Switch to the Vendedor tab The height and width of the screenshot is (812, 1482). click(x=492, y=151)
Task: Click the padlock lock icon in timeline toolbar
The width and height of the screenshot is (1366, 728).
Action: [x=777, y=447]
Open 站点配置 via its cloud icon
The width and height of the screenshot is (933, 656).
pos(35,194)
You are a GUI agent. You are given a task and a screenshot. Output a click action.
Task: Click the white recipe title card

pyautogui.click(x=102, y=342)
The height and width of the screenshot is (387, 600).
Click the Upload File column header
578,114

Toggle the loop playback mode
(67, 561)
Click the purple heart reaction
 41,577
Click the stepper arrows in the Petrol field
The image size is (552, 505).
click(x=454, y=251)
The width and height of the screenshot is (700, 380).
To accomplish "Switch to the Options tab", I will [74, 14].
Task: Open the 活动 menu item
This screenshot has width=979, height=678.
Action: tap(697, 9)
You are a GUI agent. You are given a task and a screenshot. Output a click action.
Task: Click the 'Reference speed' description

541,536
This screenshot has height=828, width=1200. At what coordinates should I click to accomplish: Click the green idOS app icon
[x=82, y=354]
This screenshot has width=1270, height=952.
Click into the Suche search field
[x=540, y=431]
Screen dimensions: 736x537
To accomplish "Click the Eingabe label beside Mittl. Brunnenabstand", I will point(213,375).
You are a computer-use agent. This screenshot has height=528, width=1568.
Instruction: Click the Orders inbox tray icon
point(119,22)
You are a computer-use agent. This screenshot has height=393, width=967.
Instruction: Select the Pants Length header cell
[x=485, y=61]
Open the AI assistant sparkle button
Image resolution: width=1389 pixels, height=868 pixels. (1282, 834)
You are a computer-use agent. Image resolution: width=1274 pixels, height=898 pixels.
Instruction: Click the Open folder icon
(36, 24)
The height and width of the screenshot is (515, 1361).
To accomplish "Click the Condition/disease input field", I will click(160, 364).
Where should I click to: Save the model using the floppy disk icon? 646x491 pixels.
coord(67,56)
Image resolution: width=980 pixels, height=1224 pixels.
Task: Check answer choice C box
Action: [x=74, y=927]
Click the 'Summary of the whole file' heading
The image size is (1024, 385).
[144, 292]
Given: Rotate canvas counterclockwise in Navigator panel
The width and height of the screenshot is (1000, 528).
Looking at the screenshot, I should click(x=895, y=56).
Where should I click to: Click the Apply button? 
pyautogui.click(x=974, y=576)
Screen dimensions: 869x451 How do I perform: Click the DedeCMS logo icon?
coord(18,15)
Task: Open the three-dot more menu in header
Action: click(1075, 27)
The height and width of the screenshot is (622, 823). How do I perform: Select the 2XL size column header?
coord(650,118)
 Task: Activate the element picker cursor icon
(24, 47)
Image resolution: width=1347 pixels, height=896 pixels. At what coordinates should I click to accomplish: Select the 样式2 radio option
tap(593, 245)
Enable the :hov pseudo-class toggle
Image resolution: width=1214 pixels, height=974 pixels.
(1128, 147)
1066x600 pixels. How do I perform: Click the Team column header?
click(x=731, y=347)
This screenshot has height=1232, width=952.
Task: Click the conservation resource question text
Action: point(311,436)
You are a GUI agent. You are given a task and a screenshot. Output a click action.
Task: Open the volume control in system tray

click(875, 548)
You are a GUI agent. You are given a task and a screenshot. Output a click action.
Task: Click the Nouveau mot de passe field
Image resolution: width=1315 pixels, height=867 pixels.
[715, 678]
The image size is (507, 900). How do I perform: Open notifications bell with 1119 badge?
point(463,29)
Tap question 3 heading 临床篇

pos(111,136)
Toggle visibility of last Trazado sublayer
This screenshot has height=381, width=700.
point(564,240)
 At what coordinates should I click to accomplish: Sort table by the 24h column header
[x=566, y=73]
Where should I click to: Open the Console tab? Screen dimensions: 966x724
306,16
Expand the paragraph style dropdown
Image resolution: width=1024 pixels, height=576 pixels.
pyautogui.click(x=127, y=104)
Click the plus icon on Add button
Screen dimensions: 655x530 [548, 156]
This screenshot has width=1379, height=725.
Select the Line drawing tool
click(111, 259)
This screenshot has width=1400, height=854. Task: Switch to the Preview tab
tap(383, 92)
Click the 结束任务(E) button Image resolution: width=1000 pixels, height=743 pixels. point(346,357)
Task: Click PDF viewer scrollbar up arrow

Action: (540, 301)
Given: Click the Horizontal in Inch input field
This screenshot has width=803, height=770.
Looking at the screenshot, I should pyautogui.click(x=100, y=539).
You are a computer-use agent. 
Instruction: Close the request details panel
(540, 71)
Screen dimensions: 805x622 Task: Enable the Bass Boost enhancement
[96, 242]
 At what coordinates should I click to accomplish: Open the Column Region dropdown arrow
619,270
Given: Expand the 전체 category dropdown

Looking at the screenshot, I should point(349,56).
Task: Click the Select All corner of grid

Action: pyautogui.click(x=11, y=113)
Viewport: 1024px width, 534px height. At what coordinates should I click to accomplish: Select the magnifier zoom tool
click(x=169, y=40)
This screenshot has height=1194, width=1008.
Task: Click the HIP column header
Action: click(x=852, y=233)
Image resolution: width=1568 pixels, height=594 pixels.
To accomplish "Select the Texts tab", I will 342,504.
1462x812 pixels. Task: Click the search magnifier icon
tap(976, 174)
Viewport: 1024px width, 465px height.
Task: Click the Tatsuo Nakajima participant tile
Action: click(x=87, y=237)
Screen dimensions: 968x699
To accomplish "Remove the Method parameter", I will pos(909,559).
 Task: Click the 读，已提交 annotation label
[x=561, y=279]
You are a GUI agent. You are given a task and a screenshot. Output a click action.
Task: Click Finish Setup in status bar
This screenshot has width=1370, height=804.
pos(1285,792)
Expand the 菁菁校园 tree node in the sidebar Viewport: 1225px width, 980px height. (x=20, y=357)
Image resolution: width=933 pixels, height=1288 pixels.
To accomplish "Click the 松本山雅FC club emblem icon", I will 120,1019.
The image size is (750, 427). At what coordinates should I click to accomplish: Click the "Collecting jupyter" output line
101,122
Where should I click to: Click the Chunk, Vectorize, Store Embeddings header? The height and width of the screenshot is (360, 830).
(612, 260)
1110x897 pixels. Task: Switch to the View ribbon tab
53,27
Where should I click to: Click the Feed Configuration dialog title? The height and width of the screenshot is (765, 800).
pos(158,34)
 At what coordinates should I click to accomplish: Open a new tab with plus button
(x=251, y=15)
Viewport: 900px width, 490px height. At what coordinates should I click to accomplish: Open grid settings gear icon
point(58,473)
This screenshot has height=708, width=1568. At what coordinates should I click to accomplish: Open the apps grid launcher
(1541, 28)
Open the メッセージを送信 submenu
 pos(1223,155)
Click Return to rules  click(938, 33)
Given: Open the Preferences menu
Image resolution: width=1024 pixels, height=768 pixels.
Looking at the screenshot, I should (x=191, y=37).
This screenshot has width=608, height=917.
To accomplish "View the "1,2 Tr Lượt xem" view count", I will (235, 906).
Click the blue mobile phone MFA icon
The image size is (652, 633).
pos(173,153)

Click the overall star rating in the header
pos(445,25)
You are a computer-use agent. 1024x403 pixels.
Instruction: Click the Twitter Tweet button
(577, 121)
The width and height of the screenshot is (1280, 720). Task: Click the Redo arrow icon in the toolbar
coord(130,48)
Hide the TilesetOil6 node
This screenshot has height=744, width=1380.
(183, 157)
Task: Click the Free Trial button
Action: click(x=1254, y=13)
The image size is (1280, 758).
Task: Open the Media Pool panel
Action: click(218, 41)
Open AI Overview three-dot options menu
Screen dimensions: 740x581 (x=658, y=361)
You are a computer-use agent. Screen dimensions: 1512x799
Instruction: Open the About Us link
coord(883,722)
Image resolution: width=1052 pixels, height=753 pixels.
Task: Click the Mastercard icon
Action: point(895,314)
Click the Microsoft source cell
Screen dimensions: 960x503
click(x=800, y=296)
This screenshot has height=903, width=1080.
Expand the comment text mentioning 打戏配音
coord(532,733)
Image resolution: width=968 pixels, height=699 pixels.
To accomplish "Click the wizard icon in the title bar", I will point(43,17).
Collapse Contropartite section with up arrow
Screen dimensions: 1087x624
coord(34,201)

·····

Take the lines from the one containing "The width and height of the screenshot is (1280, 720)." to the last line of the material above and write them out exactly.

• _Finished exercise_:
The width and height of the screenshot is (1280, 720). Task: Click the Redo arrow icon in the toolbar
coord(130,48)
Hide the TilesetOil6 node
This screenshot has height=744, width=1380.
(183, 157)
Task: Click the Free Trial button
Action: click(x=1254, y=13)
The image size is (1280, 758).
Task: Open the Media Pool panel
Action: click(218, 41)
Open AI Overview three-dot options menu
Screen dimensions: 740x581 (x=658, y=361)
You are a computer-use agent. Screen dimensions: 1512x799
Instruction: Open the About Us link
coord(883,722)
Image resolution: width=1052 pixels, height=753 pixels.
Task: Click the Mastercard icon
Action: point(895,314)
Click the Microsoft source cell
Screen dimensions: 960x503
click(x=800, y=296)
This screenshot has height=903, width=1080.
Expand the comment text mentioning 打戏配音
coord(532,733)
Image resolution: width=968 pixels, height=699 pixels.
To accomplish "Click the wizard icon in the title bar", I will point(43,17).
Collapse Contropartite section with up arrow
Screen dimensions: 1087x624
coord(34,201)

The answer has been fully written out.